What to produce >>
Output a verbatim copy of the data, cut off after the line that contains "950x750 pixels.".

Collected data:
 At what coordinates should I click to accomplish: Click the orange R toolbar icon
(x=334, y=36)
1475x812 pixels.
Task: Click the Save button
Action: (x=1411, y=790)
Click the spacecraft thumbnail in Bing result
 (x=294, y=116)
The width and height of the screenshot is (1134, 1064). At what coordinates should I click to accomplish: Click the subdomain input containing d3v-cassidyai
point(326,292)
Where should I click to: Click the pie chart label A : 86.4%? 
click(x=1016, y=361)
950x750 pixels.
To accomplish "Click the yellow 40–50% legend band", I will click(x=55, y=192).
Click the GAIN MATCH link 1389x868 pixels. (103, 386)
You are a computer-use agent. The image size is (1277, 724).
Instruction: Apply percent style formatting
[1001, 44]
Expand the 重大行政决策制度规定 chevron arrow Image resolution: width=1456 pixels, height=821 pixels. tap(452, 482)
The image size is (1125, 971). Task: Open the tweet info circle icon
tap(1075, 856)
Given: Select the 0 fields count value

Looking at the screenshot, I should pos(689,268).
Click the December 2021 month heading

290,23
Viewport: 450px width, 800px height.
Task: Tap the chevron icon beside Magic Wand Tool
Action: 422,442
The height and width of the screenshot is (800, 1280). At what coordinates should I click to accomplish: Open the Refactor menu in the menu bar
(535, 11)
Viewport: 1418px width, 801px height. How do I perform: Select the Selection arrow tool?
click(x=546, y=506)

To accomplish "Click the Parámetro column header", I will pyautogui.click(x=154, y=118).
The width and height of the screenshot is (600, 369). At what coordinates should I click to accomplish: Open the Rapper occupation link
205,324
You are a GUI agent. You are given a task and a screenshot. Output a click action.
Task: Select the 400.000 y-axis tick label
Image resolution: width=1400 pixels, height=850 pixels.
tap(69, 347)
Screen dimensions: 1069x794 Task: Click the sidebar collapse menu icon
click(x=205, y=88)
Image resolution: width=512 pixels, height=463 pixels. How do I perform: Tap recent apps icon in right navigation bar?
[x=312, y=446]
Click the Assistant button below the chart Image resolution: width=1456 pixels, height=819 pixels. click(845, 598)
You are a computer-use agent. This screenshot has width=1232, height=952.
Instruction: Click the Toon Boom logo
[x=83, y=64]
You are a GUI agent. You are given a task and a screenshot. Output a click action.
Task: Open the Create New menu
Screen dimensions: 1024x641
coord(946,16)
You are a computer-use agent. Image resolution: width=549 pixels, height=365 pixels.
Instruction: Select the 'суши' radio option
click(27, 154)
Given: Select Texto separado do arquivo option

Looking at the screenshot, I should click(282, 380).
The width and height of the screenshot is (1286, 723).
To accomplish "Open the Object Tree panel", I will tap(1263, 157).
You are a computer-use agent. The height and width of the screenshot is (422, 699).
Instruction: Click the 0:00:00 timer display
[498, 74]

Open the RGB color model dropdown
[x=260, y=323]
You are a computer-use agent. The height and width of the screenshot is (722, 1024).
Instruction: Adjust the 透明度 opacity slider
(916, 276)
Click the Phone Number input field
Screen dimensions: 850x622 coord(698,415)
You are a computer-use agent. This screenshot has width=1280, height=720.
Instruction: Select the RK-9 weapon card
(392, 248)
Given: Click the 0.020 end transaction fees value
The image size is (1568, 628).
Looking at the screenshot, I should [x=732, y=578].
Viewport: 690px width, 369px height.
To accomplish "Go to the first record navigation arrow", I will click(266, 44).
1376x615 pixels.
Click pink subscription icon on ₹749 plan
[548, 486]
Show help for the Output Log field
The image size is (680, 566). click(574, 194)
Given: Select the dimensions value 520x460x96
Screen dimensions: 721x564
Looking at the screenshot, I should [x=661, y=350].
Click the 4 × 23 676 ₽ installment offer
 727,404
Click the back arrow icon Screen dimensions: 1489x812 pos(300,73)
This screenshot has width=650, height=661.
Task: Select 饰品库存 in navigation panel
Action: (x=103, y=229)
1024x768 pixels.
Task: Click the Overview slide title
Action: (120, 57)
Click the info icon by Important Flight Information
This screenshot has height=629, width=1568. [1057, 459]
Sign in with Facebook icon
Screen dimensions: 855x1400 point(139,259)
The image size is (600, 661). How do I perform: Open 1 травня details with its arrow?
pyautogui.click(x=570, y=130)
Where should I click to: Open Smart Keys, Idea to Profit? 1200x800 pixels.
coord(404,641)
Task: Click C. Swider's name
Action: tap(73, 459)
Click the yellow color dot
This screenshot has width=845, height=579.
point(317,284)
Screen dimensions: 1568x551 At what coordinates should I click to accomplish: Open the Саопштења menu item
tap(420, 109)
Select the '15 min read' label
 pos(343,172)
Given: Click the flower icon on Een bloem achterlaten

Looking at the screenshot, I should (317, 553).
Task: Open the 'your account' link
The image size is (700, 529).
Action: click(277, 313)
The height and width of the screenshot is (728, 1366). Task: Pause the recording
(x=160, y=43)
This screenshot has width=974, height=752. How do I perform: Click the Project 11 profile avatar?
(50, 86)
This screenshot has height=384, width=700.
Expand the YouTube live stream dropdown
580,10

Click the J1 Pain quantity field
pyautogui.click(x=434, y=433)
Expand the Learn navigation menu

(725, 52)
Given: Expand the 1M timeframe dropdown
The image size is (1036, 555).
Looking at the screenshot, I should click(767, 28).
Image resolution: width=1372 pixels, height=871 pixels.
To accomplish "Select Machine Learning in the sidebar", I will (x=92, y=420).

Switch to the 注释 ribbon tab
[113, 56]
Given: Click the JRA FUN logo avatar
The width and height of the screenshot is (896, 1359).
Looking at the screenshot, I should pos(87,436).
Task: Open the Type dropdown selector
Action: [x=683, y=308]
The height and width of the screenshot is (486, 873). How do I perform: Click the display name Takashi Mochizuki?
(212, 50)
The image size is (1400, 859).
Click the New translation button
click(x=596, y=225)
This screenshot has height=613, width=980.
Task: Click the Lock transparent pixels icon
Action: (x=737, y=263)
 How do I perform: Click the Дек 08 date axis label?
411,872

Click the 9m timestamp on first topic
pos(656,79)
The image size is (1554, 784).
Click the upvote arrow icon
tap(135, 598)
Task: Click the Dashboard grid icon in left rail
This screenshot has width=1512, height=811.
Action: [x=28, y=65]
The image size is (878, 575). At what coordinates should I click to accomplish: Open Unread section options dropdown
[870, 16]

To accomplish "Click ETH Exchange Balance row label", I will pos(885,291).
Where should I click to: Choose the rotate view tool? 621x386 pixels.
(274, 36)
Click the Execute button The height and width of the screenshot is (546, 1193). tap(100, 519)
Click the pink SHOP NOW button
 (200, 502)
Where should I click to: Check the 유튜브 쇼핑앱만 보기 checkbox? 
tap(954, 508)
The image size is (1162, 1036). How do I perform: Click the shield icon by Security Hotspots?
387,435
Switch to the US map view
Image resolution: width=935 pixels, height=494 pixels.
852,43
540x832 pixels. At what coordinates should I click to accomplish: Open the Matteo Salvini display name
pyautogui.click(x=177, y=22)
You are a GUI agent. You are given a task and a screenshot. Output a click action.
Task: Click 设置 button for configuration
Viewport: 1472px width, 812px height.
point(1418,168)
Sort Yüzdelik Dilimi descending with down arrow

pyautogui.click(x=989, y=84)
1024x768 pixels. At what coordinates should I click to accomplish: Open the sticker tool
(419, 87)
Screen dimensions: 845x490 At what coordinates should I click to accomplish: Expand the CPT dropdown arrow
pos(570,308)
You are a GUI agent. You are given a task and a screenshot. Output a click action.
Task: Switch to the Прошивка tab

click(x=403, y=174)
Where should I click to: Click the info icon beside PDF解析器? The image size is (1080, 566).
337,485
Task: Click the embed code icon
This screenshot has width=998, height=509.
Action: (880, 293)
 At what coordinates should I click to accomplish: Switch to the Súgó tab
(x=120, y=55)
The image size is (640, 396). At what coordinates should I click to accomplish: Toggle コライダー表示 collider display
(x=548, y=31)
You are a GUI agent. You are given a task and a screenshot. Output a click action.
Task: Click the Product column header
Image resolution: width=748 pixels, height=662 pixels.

Result >>
 At what coordinates should I click to accomplish: Click the orange R toolbar icon
(x=334, y=36)
1475x812 pixels.
Task: Click the Save button
Action: (x=1411, y=790)
Click the spacecraft thumbnail in Bing result
 (x=294, y=116)
The width and height of the screenshot is (1134, 1064). At what coordinates should I click to accomplish: Click the subdomain input containing d3v-cassidyai
point(326,292)
Where should I click to: Click the pie chart label A : 86.4%? 
click(x=1016, y=361)
950x750 pixels.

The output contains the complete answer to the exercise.